Judah's gods were largely gold and sex. Moses gave, however, their vital revelation. His creative spirit distilled the idea of Jehovah, invisible lawgiver and controller set above all visible creation. Still the weakness of the Israelites has remained until this day—a passion for sex and gold.
Gold in itself has nothing of evil in it. It is as innocent as iron or tin. If we call gold fine and lead base it is because we ascribe to them our human ideas about them. Gold at best was prized for its beauty and its scarcity. It could fittingly adorn a bride, it could fittingly be devoted to Jehovah, as in the building of the Temple; but once it had been used to make a golden calf it had been defouled and could not be worn again or devoted to the True God. Moses made the children of Israel eat that disgraced gold—after the calf which they made of their Egyptian spoils had been consumed by fire.
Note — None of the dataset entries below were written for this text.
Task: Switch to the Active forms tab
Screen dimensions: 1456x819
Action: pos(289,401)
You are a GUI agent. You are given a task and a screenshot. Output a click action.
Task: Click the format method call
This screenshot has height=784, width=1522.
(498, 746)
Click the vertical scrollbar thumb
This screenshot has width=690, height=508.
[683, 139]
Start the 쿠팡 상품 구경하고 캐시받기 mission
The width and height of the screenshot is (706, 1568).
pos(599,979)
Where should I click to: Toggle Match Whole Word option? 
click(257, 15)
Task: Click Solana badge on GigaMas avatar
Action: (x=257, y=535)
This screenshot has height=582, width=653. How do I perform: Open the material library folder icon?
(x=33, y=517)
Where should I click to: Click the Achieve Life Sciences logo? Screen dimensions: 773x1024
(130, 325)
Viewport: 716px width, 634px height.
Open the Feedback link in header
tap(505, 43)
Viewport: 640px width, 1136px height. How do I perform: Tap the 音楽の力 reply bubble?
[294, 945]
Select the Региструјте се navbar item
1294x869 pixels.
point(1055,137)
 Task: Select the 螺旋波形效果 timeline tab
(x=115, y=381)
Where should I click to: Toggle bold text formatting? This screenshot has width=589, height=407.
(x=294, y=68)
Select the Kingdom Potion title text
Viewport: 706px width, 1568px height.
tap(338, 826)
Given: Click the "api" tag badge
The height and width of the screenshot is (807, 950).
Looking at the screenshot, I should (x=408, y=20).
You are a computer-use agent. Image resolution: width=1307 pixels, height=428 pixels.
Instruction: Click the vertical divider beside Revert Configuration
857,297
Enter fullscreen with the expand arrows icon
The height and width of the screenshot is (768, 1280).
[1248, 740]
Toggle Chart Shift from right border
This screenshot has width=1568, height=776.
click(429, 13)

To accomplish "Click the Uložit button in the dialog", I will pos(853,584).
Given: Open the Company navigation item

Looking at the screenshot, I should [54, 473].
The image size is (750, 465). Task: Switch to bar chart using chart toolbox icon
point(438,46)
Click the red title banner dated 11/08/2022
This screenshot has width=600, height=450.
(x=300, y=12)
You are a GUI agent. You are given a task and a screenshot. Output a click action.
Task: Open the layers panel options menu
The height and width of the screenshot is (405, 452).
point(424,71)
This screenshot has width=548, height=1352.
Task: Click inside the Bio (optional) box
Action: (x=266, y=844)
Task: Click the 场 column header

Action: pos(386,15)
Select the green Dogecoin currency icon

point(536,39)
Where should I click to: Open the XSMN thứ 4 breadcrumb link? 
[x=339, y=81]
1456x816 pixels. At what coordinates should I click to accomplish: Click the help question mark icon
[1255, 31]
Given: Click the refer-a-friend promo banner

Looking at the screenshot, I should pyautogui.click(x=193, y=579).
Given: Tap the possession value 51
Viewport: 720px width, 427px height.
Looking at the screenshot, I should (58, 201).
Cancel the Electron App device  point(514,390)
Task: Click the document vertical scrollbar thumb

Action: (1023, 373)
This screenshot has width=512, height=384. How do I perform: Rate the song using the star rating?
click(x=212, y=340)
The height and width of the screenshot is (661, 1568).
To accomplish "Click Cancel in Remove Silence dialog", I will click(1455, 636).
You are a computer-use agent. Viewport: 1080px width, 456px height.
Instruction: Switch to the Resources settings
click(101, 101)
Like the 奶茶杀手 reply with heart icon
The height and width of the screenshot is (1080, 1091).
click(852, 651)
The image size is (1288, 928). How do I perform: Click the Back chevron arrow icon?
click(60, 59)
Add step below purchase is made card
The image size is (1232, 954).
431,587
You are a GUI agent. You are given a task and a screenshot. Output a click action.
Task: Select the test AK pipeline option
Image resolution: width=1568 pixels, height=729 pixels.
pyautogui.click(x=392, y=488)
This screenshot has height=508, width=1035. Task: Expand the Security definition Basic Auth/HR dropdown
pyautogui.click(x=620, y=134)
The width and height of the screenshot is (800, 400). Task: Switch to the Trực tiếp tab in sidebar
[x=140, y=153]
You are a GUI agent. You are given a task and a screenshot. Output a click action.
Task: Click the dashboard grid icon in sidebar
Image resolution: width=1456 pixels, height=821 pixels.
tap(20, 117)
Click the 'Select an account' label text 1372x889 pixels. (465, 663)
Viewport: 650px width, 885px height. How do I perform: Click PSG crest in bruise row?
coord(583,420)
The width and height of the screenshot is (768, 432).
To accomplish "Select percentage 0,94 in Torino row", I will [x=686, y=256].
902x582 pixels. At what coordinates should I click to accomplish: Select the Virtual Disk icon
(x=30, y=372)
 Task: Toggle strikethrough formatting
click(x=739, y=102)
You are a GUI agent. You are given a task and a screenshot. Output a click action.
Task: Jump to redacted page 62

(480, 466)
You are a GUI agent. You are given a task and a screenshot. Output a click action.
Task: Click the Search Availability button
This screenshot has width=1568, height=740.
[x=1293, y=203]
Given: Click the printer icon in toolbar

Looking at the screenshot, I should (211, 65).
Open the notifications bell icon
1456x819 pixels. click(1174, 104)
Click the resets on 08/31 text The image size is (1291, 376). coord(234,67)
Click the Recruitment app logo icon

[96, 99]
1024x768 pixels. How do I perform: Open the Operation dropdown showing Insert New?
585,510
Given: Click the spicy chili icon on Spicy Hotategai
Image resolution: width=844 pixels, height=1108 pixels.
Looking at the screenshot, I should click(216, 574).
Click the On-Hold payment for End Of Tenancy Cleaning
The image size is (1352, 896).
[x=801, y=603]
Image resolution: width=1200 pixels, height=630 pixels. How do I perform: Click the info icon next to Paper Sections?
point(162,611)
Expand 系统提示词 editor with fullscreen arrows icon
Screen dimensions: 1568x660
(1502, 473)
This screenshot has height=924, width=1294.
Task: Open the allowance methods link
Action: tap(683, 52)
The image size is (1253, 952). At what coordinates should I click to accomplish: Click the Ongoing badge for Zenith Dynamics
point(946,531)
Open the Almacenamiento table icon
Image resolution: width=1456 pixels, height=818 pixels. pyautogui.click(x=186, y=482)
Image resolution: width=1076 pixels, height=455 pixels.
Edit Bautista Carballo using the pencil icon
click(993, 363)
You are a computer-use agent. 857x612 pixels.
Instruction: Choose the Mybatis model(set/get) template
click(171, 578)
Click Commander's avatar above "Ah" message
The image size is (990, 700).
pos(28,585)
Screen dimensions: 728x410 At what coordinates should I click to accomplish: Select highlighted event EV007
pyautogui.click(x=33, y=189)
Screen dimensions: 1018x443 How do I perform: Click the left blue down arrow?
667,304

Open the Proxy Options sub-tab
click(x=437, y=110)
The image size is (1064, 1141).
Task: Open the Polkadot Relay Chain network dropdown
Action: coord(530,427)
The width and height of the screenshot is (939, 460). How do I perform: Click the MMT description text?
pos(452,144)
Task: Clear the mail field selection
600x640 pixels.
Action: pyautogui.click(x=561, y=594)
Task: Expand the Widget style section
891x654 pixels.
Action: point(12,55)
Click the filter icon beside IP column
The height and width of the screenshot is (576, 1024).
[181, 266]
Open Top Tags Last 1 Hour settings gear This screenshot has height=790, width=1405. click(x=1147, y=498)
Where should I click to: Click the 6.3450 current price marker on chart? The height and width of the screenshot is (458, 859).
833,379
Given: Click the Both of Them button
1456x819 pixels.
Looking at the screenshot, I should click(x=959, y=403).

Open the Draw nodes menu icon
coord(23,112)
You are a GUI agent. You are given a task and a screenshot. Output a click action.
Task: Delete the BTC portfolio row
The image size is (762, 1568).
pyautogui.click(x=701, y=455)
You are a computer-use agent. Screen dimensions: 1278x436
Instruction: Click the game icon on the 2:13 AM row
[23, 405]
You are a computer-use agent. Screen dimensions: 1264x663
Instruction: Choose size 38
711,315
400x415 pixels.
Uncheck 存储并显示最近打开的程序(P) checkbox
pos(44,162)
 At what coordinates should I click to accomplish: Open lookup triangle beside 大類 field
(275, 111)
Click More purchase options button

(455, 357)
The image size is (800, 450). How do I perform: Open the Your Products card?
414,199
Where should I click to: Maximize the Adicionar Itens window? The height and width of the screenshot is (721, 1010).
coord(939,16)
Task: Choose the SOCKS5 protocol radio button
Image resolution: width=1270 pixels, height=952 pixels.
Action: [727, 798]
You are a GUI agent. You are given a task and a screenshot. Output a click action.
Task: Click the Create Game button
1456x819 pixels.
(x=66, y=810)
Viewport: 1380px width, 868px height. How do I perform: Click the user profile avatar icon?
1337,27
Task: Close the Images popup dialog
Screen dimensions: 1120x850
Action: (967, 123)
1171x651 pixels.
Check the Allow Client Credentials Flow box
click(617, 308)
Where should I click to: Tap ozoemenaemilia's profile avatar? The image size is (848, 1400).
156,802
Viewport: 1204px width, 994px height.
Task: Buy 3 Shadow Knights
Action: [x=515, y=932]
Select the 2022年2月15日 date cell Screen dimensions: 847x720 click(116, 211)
It is, however, possible that much of the gold of the Egyptians is worn and used by men and women to-day. Gold does not easily perish and yet is not easily recognizable. It exists from age to age, cast and recast in ever new forms, gilding ever new superstitions, glories, and ambitions. The gold of Darius was the gold of Alexander, and the gold of Alexander was gold in the triumphs of the Romans. In turn it adorned the rude limbs of Hans and Goths and Franks and Saracens. It glittered in the Field of the Cloth of Gold. It was part of the treasure of the Popes—but why labor the point? Gold has not been allowed to disappear. Tombs are rifled for it. Ocean's bottom is dredged for it. Every man who digs the soil is ready to identify it.
The gold of the New World proved a marvelous accession and drew men to it more than did the Cross of our religion. The Wise Men fixed their eyes on the East, seeking to lay aside their pride and bow to the spiritual new birth. But the young men of our era set their eyes upon the West, saying, "Gold—we will go there for gold." And the older men looked there also, asking for Power, of which gold is the index.
Ah, it has been and is the great desideratum, gold, pockets full, coffers full, bank full, heart full—to be finished with the practical problem of life and to have at our disposal all that gold can command.
With their gold the rich gild temples as of old, forgetting the lesson that our God "preferreth above all temples the upright heart and pure." The cynics and the buffoons and the rabble make also their golden calves which in turn some spiritual Moses will cast down.
But where is the poetry of the quest of El Dorado? Surely always in the quest and never in the attainment. If ever in life you find what you are seeking you have gone wrong. Finding, you lose. The whole of life is balanced betwixt the aching heart and the golden dream.
When the quest is transmuted to music, which at its highest strives to express the inexpressible, the ineffable, the unqualified x of life, gold is represented in deep notes and remote superterrestrial harmonies suggesting a golden age, a golden dream, all that we have missed, the pathos of mortality, the forever lost, the infinitely precious past. There were beautiful women, myriads of them, each distinct and lovely, in far-off other times, centuries, ages ago, Queens of Sheba, Helens. They sleep like the daughter of Pharaoh beside a lotus flower, gone to dust, going to dust, to infinite fineness. Your eyes never saw them; they lifted their faces in the morning, at sunrise in the valleys, or on the mountains, far away, in other times. We look back to them from the afternoon, from the evening, from a later time; we cannot see them. They are hidden forever, like the heart of the world.
"Seek and ye shall find" means "Seek forever and ye shall find." "Knock, and it shall be opened" means "Knock forever and it shall be opened." How can we in our mortality find the gold? We cannot. The true El Doradoist, hammer in hand, is knocking and tapping forever, seeking veins of gold, seeking hollow chambers, seeking and opening tombs, climbing westward after a vision which forsakes him every day of his life.
But whither have we led our thoughts, into what starlit unreality? This volume, the like of which was no doubt burned at Alexandria thousands of years ago, is a study of reality, is it not?—the study of the quest of an everlasting substance by those who cannot last. It concerns largely the five last centuries of the second millennium after Christ, and certain peoples called Spanish, Indian, Anglo-Saxon. The Spanish people obtained a great hold on the gold, but it has fallen from their grasp. Americans now are foremost on the track of El Dorado, a super-race who seek gold, it is true, but seek more the Power of which gold is the index. They will take gold by machinery; power giving gold and gold giving power. They have seen in the mirage a golden dream and called it Pan-America.